[Stored dataset items]
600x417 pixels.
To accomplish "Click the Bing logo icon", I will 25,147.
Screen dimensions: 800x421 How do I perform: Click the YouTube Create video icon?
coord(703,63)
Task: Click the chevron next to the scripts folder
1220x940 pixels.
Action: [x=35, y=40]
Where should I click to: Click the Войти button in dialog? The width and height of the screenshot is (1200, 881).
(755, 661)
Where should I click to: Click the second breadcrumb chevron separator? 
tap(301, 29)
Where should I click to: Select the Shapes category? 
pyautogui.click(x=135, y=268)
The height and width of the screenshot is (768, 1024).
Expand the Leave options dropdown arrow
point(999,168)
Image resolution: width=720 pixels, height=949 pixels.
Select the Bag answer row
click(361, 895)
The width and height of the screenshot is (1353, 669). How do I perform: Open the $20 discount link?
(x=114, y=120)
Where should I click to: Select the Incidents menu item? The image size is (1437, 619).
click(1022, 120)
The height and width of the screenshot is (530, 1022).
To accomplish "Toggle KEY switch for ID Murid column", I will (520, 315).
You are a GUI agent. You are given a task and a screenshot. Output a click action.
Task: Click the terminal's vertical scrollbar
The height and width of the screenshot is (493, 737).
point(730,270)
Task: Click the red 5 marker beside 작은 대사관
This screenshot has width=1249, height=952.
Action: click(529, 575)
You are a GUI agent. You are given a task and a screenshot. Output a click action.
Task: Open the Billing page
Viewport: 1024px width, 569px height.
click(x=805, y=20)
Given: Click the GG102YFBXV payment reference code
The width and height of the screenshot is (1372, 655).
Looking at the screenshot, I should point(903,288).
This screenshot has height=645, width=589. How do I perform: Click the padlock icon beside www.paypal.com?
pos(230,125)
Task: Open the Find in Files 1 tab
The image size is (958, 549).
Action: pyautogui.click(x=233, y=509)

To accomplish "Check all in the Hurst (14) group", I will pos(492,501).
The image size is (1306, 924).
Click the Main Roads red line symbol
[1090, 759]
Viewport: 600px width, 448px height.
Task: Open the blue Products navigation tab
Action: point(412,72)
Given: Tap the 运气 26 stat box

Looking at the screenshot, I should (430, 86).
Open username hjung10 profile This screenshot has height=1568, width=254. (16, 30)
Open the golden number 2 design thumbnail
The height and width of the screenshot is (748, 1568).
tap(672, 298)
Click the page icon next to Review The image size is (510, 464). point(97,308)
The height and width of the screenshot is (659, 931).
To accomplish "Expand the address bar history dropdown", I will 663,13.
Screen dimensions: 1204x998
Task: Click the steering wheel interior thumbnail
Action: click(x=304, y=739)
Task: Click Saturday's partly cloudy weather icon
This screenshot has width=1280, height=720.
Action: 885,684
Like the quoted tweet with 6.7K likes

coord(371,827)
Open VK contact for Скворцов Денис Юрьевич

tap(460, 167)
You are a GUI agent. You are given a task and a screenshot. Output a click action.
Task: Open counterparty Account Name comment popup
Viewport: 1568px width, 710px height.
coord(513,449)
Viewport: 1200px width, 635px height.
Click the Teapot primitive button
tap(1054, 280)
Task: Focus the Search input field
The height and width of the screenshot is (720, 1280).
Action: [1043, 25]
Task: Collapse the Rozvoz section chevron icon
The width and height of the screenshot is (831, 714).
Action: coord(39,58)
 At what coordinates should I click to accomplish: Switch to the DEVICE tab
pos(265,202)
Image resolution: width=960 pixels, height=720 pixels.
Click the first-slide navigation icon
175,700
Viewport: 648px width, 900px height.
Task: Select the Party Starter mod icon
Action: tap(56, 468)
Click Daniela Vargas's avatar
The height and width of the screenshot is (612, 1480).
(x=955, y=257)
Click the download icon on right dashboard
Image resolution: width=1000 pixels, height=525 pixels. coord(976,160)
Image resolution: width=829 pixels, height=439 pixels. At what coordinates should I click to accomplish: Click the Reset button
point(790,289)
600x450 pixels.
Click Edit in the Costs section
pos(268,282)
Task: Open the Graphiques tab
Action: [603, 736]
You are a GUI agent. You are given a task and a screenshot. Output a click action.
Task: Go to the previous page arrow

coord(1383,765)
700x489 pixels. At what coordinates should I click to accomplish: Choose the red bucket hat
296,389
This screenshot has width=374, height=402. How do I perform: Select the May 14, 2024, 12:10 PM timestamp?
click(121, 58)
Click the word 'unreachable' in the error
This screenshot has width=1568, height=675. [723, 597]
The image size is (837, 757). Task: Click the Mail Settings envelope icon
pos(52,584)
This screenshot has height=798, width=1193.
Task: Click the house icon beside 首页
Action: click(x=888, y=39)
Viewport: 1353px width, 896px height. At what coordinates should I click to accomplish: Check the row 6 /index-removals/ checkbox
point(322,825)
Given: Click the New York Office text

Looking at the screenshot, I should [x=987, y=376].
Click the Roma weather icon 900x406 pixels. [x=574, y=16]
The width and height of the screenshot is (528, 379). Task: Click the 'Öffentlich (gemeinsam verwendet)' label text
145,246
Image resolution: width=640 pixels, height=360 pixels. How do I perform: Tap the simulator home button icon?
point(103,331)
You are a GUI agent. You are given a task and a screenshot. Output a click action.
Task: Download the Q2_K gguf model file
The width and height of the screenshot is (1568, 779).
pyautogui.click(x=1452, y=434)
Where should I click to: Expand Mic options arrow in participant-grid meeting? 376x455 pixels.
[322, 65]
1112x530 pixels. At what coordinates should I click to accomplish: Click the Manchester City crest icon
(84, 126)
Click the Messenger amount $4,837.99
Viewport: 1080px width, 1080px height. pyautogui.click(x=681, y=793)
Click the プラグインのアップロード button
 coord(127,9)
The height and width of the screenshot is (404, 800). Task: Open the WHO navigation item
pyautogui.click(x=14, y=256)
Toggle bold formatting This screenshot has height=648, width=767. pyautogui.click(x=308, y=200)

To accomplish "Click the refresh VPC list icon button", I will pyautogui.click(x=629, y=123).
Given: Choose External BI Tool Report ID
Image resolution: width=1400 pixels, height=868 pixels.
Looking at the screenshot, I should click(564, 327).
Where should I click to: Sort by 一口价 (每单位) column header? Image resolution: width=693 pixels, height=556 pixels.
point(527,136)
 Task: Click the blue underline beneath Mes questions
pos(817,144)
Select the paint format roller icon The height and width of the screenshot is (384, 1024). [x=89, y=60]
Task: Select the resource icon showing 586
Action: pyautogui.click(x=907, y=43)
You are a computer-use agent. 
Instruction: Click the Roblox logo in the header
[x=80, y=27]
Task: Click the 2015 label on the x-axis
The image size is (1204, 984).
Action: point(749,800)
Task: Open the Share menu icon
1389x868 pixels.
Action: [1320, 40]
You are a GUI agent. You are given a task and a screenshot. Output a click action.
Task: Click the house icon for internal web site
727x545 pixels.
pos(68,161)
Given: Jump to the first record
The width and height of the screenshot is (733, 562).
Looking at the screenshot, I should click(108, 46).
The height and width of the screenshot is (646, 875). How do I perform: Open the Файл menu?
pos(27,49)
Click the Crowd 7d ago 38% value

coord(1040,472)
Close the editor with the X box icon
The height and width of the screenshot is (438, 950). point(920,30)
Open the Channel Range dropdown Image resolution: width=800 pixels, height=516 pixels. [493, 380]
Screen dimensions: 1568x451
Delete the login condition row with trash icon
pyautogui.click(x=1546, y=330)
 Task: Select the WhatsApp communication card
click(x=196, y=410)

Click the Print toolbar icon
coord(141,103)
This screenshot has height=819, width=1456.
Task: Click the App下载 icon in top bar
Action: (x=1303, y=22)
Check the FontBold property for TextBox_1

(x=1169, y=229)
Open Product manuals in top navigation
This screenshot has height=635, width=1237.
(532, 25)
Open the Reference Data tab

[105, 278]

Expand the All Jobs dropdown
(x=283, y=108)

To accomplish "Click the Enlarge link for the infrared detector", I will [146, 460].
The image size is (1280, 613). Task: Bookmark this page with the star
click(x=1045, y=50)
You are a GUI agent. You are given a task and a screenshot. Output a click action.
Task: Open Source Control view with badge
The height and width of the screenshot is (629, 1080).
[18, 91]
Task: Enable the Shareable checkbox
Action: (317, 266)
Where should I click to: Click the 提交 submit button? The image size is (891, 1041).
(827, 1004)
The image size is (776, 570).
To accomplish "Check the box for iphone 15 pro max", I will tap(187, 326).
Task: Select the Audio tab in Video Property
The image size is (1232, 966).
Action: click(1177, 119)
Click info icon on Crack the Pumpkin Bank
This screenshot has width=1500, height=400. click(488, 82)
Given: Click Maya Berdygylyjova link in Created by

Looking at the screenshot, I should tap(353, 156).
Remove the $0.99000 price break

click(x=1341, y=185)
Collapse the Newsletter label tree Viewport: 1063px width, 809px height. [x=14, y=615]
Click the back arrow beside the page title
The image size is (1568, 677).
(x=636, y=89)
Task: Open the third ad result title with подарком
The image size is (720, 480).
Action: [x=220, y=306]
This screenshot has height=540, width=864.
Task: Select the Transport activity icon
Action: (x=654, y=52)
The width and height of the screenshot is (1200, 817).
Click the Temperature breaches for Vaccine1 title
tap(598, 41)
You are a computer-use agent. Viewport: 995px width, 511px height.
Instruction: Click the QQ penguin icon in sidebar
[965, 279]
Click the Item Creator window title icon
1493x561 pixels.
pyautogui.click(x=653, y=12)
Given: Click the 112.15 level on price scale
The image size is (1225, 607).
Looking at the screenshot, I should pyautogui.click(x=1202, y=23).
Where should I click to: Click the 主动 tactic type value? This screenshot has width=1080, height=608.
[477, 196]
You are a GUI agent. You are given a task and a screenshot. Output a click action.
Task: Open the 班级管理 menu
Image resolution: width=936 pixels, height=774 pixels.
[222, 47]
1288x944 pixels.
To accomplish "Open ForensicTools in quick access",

- _Exercise aim_
Locate the lines above that contain "Toggle" and copy them.

- _Output below_
To accomplish "Toggle KEY switch for ID Murid column", I will (520, 315).
Toggle bold formatting This screenshot has height=648, width=767. pyautogui.click(x=308, y=200)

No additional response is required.